*** Begin section ***

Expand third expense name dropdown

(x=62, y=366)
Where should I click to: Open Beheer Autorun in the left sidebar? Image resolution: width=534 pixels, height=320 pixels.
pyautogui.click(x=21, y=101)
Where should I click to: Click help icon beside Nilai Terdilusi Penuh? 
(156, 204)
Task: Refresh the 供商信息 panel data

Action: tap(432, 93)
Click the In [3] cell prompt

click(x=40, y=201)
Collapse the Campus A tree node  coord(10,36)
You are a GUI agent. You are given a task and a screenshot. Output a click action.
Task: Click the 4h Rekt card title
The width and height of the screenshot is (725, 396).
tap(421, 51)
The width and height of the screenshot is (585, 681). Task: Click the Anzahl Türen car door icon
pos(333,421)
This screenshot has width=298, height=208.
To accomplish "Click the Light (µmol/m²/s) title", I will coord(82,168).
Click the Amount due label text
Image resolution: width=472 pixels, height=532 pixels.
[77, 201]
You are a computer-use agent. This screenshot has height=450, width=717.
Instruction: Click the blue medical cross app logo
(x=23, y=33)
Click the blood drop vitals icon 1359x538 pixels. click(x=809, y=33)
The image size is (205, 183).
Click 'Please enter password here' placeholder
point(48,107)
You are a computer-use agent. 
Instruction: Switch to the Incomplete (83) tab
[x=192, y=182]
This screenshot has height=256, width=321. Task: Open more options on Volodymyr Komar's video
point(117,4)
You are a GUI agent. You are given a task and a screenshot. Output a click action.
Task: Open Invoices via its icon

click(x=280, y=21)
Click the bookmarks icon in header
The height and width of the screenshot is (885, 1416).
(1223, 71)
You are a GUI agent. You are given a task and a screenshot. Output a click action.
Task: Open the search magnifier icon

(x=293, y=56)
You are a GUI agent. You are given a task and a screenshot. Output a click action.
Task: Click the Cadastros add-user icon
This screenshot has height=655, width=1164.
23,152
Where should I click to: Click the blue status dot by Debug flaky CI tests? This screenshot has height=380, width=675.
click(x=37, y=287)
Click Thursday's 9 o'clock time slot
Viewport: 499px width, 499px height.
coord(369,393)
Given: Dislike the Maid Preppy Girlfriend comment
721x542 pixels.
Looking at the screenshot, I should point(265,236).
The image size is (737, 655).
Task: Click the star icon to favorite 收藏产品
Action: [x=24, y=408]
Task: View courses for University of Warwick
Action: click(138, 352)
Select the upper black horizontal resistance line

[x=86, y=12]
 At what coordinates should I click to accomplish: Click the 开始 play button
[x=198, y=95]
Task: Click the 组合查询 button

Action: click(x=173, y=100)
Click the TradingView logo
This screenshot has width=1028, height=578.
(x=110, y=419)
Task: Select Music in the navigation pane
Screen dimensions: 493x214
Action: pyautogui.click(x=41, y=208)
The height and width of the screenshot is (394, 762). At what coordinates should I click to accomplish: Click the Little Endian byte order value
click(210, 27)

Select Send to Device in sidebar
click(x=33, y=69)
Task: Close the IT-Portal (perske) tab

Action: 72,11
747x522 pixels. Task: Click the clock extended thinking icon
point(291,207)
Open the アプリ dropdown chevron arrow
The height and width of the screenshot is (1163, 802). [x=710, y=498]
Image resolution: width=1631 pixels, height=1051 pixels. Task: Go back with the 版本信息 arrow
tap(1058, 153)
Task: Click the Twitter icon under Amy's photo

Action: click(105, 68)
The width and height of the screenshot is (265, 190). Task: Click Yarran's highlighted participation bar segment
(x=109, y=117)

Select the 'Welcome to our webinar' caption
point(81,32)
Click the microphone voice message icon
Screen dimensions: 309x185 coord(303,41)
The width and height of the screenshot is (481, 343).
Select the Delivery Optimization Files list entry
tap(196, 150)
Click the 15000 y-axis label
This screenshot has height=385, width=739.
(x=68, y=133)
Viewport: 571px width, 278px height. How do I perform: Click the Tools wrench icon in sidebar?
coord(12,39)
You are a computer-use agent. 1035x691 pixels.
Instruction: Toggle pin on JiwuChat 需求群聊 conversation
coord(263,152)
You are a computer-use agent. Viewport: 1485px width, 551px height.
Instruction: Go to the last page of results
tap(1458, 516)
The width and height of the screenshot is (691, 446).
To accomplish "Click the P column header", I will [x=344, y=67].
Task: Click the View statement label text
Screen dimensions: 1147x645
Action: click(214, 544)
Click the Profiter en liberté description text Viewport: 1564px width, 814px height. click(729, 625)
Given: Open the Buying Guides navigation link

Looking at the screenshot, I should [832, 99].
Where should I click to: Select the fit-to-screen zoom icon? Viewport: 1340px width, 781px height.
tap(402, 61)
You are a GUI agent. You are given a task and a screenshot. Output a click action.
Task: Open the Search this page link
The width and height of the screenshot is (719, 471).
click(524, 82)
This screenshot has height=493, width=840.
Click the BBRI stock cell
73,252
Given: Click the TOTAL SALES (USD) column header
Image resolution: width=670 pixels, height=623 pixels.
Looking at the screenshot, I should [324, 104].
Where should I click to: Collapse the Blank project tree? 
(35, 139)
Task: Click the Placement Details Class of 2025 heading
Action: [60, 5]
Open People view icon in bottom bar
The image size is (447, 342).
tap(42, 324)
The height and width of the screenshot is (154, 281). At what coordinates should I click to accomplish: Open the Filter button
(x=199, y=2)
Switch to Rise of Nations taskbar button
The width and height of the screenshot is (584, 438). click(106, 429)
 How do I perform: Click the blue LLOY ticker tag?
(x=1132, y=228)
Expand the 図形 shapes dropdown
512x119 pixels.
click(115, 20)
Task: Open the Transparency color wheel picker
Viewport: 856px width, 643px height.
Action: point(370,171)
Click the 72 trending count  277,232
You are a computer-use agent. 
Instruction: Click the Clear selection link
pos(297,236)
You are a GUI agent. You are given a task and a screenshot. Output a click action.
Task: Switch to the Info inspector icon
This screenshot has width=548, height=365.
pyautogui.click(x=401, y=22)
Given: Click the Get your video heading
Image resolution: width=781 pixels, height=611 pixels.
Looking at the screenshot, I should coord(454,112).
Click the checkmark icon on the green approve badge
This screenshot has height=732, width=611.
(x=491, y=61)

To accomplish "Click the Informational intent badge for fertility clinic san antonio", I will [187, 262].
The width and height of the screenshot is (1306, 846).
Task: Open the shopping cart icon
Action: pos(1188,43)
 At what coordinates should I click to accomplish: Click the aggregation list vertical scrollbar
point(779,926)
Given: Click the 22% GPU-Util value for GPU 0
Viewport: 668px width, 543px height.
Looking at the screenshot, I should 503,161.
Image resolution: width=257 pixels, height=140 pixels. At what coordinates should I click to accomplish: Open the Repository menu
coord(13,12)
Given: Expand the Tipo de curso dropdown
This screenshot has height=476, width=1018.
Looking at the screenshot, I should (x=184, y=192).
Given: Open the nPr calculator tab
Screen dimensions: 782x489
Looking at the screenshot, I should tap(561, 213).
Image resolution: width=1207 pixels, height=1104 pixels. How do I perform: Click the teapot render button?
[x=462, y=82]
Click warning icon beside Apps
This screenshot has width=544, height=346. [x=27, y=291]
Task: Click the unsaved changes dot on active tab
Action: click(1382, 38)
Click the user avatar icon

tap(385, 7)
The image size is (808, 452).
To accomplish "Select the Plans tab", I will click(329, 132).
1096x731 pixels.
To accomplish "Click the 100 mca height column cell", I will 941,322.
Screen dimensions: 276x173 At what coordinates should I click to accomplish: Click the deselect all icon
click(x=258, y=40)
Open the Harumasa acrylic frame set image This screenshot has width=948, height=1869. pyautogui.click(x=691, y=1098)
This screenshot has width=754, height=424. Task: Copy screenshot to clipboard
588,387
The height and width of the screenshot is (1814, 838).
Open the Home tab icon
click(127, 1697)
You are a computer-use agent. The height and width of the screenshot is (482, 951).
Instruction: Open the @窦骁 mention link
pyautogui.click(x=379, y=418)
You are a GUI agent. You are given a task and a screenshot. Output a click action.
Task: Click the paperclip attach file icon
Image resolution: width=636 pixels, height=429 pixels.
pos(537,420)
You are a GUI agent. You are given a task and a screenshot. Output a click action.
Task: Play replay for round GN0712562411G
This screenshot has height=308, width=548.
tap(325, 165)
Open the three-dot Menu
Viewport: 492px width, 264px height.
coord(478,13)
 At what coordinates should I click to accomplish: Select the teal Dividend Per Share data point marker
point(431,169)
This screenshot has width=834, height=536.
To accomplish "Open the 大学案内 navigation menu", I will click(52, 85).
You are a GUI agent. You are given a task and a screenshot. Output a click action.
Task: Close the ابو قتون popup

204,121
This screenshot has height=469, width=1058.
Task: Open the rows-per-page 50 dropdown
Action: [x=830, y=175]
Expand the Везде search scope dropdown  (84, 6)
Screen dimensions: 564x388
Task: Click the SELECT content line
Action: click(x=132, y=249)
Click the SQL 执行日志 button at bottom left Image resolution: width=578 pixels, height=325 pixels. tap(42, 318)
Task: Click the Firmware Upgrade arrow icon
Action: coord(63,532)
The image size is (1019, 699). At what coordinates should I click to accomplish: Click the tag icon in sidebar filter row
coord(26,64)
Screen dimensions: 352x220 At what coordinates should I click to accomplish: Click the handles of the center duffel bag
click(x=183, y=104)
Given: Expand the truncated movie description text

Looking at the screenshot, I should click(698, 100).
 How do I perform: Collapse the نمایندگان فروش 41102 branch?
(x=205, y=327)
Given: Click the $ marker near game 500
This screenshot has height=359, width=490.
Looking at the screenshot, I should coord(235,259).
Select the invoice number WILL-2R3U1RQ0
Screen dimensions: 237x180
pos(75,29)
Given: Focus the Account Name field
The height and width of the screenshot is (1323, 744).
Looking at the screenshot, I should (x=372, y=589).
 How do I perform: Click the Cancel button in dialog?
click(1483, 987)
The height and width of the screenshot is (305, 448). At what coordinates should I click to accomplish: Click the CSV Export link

*** End section ***

Please go through the data above and copy every line that has the word "column".

_Written response_.
To accomplish "Click the P column header", I will [x=344, y=67].
Given: Click the TOTAL SALES (USD) column header
To accomplish "Click the 100 mca height column cell", I will 941,322.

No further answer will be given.